Thus the author’s arguments will likely fall flat. The PDF is difficult to absorb except while actually listening to the book, which is awkward.
It is literally Hard to Believe that free will does not exist.
Although the author seems to believe his own arguments at some level, and tries to live those beliefs, and testifies in court regarding those beliefs…it is not at all clear he really believes, at a deep level, that he has no free will. I also agree with the author’s conclusion, nevertheless I find it Hard to Believe I have no free will. His previous book, Behave, set out the practical aspects of limited free will very well, and there is little in this book to extend those practical recommendations.
The author does a pretty good job describing the physics that makes Free Will extremely unlikely.
Each interaction is, almost entirely, dependent upon prior interactions.
There is almost no place non-deterministic free-will could come from.
Almost.
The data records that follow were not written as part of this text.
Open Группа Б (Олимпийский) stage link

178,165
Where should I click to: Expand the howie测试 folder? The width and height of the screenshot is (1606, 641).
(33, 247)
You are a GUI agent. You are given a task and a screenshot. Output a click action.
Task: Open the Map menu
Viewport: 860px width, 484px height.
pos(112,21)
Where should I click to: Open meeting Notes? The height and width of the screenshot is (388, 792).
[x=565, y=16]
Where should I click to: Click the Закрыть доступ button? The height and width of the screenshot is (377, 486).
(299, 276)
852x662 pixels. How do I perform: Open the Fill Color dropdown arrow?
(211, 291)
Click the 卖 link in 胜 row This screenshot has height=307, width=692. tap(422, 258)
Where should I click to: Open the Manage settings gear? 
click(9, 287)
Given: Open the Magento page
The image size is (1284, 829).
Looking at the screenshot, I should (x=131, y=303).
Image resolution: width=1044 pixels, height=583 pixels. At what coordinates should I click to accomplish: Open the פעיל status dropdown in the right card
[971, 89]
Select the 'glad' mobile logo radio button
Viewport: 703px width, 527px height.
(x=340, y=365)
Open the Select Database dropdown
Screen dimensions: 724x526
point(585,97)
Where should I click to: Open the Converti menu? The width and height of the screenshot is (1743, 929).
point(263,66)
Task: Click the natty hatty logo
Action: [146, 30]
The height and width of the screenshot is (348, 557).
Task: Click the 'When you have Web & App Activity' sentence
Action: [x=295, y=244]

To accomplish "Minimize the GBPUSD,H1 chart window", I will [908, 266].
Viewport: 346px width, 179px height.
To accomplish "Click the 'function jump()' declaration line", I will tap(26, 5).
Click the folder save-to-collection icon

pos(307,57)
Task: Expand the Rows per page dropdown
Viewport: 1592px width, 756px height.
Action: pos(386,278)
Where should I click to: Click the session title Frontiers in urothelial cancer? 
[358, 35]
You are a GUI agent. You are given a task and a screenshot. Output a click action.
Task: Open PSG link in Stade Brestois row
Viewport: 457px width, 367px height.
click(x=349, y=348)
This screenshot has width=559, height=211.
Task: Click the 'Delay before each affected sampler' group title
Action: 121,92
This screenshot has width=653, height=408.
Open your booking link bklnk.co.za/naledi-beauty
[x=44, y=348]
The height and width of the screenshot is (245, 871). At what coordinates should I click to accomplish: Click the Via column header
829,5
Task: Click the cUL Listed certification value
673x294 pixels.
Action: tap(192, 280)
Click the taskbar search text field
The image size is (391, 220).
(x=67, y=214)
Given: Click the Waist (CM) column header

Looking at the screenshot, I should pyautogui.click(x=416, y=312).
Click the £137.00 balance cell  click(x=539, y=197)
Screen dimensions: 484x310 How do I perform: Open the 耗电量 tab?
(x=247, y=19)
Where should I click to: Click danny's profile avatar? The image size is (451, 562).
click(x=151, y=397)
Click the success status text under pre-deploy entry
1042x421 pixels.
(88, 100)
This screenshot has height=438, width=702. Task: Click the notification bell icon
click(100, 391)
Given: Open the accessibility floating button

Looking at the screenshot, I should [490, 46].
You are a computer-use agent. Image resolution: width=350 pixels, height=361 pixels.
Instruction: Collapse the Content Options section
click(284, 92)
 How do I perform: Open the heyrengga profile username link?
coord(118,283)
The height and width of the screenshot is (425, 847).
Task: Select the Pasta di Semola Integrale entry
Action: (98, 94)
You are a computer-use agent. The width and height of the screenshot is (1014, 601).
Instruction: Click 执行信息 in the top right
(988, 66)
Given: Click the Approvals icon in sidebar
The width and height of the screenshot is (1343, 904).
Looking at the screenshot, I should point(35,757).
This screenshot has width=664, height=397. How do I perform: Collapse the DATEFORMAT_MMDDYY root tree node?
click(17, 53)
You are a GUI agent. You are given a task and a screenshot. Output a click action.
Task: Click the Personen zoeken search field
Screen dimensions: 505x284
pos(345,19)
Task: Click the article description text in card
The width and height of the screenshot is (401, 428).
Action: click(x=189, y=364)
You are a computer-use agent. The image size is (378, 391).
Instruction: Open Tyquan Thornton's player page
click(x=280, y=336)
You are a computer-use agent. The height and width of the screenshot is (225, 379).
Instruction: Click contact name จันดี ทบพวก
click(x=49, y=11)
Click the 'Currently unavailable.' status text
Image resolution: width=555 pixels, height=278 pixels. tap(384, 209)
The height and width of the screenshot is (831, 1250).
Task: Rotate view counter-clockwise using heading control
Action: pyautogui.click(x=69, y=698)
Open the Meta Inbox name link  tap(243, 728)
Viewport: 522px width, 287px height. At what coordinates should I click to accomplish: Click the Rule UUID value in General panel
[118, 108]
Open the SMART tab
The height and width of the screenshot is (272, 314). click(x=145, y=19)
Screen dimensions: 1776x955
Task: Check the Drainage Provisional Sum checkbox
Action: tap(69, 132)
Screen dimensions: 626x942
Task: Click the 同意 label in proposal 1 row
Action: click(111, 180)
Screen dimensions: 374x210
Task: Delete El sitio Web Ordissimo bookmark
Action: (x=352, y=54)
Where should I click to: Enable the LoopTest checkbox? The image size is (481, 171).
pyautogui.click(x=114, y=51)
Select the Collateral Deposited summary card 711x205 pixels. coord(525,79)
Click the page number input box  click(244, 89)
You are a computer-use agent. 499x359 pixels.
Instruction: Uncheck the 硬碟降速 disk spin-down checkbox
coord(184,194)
One hole in the author’s reasoning is regarding that “almost”.
He believes any quantum indeterminacy is too small to influence free will.
The indeterminacy of each interaction is indeed very tiny but if free-will somehow influenced many billions of non-deterministic interactions, there seems to be plenty of room for free-will.
I don’t actually believe quantum indeterminism creates free will, but I don’t think the author demonstrated convincingly it is not possible.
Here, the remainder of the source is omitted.